All sails are set for the ISAF 2011 Sailing World Championships off Fremantle’s Bathers Beach later this year, with the city hosting a 16 day festival on the Esplanade. It will have over 200 free events and will also hold a major concert on December 3. Market stalls, a main stage and a kid’s zone will join the big Ferris Wheel, which will be put up in late October.
The huge spectacle will coincide with this year’s Fremantle Festival, so there is a lot of fun ahead for the port city.
The arrival of the replica of the Fremantle built Endeavour on October 12 will start the celebrations for this world event, which are the qualifying races for the 2012 London Olympics.
There appears to be a new and more positive attitude in Fremantle lately, with lots of small improvements and innovations all over town.
New burger and small wine bars are popping up, Kidogo Art House had a face lift and looks stunning, while work at Bathers Beach seems to be slow but is happening.
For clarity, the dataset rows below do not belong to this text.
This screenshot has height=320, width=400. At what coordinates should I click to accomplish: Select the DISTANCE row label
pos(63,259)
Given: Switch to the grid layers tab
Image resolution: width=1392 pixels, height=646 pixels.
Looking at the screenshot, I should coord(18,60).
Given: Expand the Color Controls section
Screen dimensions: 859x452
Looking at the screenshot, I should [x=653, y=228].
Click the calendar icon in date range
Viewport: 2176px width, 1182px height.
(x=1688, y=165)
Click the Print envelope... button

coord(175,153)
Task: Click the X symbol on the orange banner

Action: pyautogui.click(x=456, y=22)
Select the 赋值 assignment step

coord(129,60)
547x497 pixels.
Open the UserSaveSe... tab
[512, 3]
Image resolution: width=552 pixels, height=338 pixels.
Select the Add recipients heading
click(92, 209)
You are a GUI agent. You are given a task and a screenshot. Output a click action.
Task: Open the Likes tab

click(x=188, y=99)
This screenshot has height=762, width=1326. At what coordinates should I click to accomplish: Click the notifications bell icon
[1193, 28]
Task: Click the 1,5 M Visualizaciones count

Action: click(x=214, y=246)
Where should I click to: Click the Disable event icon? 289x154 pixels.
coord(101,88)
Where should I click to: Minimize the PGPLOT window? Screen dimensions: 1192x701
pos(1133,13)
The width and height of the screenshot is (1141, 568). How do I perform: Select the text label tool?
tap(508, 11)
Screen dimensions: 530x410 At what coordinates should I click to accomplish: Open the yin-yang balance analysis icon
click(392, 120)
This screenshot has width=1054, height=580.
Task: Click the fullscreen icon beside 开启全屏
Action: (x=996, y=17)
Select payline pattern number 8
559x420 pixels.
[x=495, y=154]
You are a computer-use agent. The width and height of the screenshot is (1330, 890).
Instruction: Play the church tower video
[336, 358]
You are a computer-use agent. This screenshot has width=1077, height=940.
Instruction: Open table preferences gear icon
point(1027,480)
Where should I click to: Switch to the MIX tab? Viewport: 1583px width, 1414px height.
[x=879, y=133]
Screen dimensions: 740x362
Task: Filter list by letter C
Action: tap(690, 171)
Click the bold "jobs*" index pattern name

New bars for Pakenham Street have been approved and will hopefully open in the near future.
At the Moore&Moore cafe in Henry Street work started today on the outdoor decking for alfresco dining, much to the delight of owner Simon Naber and Moores Building Art Centre manager Richie Kuhaupt. Simon is happy to have a place where people with dogs can come again.
Two of the three recently installed bike racks will be relocated, so they will be on both sides of the new decks, while the loading bay will also get a new spot, which will please the neighbours next door.
Beautification of Pioneer Park opposite the Fremantle Railway Station started with the addition of flower beds and new trees planted on the corner of Market and Phillimore Street. It is starting to look like a real cute park now and a few more seats in the grassed area would be a good idea as well.